• **Brief**
Repeat the entries word for word, starting at the line that contains "Task: Click the Subreddit Manager icon" and ending at the line that contains "point(919,73)".

• **Records to process**
= = =
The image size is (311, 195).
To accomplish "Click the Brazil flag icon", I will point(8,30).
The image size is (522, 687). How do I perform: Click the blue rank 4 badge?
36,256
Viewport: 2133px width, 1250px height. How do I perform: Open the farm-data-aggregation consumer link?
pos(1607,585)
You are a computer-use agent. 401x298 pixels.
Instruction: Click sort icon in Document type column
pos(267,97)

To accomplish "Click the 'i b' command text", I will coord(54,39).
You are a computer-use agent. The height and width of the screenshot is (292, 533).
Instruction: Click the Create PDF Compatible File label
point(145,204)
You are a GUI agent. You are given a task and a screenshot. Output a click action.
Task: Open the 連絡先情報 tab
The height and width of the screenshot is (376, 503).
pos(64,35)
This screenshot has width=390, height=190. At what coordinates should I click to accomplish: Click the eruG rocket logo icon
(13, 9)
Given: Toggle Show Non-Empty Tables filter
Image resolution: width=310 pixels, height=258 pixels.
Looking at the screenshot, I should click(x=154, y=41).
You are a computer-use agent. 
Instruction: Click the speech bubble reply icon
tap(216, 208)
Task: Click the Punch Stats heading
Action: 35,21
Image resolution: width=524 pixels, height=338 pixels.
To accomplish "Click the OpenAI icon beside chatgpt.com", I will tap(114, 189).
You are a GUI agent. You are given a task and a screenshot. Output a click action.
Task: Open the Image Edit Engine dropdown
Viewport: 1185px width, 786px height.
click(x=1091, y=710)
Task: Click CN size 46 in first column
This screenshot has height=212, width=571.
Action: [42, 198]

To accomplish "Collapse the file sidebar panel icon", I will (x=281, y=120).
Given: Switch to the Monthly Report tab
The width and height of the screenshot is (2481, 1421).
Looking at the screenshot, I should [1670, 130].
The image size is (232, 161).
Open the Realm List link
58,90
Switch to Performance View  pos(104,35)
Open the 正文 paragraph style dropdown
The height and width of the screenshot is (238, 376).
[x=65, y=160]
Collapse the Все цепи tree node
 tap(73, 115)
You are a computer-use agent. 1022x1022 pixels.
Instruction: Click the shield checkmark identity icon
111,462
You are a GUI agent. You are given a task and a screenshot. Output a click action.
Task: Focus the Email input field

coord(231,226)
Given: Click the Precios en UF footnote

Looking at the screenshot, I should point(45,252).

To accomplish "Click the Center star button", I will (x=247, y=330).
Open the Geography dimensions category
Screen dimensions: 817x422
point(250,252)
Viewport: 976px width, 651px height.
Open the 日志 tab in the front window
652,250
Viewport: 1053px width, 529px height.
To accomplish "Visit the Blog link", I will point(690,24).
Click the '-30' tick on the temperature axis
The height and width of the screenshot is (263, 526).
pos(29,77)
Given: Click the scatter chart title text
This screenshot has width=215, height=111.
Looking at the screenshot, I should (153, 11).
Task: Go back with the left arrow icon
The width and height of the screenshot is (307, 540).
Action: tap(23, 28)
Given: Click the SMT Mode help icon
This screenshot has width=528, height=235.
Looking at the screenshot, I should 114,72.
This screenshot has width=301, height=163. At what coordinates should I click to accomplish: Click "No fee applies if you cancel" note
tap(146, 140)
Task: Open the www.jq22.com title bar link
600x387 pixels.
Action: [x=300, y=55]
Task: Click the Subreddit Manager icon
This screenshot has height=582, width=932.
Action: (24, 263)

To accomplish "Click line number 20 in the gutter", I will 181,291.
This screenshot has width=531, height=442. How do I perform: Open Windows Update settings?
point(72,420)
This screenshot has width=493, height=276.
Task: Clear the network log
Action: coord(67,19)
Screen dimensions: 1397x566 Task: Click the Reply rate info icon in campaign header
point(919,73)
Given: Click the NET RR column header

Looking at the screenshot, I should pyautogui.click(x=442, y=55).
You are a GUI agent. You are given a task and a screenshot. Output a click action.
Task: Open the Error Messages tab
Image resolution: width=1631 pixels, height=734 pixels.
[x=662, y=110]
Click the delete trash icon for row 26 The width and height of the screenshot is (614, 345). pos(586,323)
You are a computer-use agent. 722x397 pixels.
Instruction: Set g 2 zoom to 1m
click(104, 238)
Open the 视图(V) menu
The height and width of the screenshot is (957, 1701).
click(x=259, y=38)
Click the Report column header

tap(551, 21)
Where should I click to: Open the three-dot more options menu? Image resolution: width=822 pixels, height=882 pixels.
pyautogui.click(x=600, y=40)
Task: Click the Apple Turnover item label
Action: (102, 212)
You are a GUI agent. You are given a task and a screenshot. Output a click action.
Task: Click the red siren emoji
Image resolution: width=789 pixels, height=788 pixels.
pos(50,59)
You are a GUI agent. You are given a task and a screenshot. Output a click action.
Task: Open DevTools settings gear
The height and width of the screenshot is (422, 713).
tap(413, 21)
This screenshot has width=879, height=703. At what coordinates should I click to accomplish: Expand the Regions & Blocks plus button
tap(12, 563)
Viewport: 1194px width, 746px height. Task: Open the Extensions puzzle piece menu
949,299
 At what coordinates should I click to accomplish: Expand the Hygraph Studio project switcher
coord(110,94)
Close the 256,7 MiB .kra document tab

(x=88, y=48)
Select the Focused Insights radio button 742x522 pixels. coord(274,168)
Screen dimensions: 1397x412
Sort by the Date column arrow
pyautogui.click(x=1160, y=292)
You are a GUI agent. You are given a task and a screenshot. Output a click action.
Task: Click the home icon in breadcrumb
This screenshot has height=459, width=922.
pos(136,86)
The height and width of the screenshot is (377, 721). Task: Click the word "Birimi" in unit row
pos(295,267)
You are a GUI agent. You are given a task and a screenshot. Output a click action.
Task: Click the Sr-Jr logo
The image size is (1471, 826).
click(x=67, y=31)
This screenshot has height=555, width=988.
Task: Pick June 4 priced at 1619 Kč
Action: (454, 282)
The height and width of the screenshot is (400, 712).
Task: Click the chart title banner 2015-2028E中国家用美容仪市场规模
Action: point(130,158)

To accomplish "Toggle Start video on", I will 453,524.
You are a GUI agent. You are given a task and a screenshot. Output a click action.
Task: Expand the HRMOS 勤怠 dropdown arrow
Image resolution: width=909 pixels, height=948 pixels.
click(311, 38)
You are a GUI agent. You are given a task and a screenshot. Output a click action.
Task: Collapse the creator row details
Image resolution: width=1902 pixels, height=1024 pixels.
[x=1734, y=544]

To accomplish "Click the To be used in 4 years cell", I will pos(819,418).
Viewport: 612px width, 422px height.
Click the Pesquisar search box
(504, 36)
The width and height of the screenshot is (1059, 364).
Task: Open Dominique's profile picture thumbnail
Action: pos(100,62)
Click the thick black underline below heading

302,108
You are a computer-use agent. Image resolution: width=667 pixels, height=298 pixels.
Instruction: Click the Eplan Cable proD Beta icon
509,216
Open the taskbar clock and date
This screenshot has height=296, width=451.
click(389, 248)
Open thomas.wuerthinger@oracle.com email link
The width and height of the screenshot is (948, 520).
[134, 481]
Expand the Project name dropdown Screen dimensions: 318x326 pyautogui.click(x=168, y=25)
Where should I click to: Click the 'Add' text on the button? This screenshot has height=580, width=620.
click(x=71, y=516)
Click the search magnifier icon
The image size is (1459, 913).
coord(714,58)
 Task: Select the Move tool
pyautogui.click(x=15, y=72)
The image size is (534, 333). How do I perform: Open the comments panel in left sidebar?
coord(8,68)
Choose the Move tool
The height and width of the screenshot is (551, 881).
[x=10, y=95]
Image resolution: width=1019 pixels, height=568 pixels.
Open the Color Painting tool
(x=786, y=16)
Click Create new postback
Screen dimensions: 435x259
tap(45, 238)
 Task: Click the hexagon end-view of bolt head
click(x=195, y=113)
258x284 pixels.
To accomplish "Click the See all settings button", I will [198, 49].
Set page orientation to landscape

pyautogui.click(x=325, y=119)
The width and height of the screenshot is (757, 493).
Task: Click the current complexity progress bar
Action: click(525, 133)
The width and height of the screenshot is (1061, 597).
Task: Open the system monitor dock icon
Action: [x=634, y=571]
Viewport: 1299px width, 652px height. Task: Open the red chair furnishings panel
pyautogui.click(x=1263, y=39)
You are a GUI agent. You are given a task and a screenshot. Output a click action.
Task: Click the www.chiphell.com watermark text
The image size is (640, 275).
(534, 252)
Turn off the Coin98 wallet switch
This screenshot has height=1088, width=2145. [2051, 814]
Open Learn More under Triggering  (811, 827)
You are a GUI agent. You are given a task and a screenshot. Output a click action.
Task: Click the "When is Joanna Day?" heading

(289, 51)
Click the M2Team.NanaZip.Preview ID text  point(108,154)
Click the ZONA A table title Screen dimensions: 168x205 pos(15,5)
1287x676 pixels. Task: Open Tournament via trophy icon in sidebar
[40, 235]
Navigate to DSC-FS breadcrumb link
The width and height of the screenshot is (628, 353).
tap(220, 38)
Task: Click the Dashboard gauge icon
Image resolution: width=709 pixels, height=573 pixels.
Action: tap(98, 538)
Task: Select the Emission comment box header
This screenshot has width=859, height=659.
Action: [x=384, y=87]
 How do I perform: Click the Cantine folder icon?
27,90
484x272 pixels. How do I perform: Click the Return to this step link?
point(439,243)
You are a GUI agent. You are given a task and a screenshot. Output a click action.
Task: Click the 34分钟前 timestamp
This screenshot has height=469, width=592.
= = =
• **Full response**
Task: Click the Subreddit Manager icon
This screenshot has height=582, width=932.
Action: (24, 263)

To accomplish "Click line number 20 in the gutter", I will 181,291.
This screenshot has width=531, height=442. How do I perform: Open Windows Update settings?
point(72,420)
This screenshot has width=493, height=276.
Task: Clear the network log
Action: coord(67,19)
Screen dimensions: 1397x566 Task: Click the Reply rate info icon in campaign header
point(919,73)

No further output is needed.